● Short exercise:
Return verbatim the lines from the one containing "Screen dimensions: 507x270" through the one containing "pos(491,347)", both included, and nothing else.

Dataset excerpt:
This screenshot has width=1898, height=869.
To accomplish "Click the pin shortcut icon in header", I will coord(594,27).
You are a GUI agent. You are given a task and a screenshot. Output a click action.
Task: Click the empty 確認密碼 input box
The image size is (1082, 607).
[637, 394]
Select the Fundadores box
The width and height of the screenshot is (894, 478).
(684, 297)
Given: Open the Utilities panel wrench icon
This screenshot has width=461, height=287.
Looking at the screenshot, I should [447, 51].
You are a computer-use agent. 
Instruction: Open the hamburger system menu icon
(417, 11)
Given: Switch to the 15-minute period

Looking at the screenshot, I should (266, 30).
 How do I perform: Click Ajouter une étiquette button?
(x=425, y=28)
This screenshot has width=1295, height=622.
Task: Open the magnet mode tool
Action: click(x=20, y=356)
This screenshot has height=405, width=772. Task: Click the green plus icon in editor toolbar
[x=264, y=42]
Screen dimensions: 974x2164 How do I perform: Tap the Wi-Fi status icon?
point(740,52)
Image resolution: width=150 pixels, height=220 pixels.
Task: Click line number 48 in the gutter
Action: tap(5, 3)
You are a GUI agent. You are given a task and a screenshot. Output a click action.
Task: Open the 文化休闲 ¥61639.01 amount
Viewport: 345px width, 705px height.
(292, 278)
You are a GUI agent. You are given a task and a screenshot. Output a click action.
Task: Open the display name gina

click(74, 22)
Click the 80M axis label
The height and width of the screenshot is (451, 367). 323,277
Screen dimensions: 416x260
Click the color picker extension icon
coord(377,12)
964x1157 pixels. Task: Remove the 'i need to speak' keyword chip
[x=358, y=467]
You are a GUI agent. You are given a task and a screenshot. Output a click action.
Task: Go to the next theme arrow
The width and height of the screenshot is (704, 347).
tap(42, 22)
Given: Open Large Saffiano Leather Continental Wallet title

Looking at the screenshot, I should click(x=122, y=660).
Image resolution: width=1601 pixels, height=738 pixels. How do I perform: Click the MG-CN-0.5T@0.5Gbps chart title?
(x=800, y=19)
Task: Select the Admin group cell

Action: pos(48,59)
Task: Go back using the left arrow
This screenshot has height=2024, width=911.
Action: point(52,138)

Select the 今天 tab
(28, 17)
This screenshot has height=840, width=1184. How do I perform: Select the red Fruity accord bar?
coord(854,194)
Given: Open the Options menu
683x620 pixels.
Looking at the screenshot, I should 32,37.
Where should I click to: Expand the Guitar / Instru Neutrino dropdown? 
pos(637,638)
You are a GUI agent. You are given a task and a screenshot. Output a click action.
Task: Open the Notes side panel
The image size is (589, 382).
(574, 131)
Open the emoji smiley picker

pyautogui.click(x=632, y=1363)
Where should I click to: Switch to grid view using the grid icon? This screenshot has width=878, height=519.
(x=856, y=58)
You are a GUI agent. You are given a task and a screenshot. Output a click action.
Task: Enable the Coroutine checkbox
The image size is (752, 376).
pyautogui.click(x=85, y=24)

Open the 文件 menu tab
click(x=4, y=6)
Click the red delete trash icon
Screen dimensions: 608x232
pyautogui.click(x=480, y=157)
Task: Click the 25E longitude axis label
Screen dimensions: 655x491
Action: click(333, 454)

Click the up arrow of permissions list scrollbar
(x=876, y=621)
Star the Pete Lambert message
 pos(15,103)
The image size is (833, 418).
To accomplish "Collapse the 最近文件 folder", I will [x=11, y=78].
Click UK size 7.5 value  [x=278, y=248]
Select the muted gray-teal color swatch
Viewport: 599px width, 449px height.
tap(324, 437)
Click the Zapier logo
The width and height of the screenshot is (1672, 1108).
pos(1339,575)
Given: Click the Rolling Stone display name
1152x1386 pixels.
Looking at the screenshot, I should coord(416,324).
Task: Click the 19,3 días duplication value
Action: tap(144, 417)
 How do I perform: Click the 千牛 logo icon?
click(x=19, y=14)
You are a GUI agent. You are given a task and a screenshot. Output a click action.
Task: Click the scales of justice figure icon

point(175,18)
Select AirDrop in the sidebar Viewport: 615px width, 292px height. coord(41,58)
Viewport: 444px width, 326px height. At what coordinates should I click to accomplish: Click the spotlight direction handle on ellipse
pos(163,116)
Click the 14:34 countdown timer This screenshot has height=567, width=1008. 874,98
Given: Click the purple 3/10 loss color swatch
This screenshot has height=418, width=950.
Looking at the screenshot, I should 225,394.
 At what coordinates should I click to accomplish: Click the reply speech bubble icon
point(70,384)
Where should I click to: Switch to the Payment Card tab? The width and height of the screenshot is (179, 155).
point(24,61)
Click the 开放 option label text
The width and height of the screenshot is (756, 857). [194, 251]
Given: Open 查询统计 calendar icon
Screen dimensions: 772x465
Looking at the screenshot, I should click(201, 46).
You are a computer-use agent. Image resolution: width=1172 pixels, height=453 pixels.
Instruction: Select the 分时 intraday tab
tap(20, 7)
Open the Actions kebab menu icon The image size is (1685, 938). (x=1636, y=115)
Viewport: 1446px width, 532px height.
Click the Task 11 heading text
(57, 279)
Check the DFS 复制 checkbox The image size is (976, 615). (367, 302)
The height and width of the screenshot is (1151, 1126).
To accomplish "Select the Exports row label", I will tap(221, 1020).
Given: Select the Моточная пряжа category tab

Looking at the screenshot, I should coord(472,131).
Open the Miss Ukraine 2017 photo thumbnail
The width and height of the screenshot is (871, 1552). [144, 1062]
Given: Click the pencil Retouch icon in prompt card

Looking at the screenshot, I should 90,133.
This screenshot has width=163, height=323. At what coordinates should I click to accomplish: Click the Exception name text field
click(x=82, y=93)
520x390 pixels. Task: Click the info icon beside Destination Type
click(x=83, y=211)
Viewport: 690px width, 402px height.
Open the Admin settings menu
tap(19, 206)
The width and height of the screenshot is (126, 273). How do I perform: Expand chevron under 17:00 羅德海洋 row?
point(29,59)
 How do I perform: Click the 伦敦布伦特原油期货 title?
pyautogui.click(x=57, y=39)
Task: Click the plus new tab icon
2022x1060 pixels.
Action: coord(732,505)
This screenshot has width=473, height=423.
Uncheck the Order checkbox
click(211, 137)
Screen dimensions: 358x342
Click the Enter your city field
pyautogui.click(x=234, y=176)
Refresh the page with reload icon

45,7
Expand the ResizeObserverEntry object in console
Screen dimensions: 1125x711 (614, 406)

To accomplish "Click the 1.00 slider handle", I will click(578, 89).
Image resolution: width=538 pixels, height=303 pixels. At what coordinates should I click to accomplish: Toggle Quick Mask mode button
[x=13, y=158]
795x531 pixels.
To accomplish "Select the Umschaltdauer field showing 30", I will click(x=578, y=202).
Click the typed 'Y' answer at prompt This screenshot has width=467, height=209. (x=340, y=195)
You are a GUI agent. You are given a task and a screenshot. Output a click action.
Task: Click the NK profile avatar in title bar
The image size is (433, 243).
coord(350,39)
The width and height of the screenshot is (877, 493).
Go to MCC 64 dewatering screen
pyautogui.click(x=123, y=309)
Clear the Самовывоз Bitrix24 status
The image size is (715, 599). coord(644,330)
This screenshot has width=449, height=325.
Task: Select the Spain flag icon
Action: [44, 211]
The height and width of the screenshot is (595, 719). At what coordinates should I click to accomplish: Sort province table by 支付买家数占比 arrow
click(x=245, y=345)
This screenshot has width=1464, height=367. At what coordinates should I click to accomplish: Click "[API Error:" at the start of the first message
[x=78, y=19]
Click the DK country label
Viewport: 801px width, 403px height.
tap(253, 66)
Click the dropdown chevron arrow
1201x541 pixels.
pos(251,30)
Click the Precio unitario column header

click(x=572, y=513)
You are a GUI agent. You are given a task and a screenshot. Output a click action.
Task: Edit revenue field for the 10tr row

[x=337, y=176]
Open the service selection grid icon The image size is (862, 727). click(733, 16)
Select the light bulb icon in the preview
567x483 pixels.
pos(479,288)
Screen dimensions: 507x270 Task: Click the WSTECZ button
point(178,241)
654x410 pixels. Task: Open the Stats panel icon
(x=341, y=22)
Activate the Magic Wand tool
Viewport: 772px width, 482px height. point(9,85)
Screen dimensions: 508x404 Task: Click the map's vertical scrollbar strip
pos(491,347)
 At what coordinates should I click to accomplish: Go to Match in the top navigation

● Completed task:
Screen dimensions: 507x270 Task: Click the WSTECZ button
point(178,241)
654x410 pixels. Task: Open the Stats panel icon
(x=341, y=22)
Activate the Magic Wand tool
Viewport: 772px width, 482px height. point(9,85)
Screen dimensions: 508x404 Task: Click the map's vertical scrollbar strip
pos(491,347)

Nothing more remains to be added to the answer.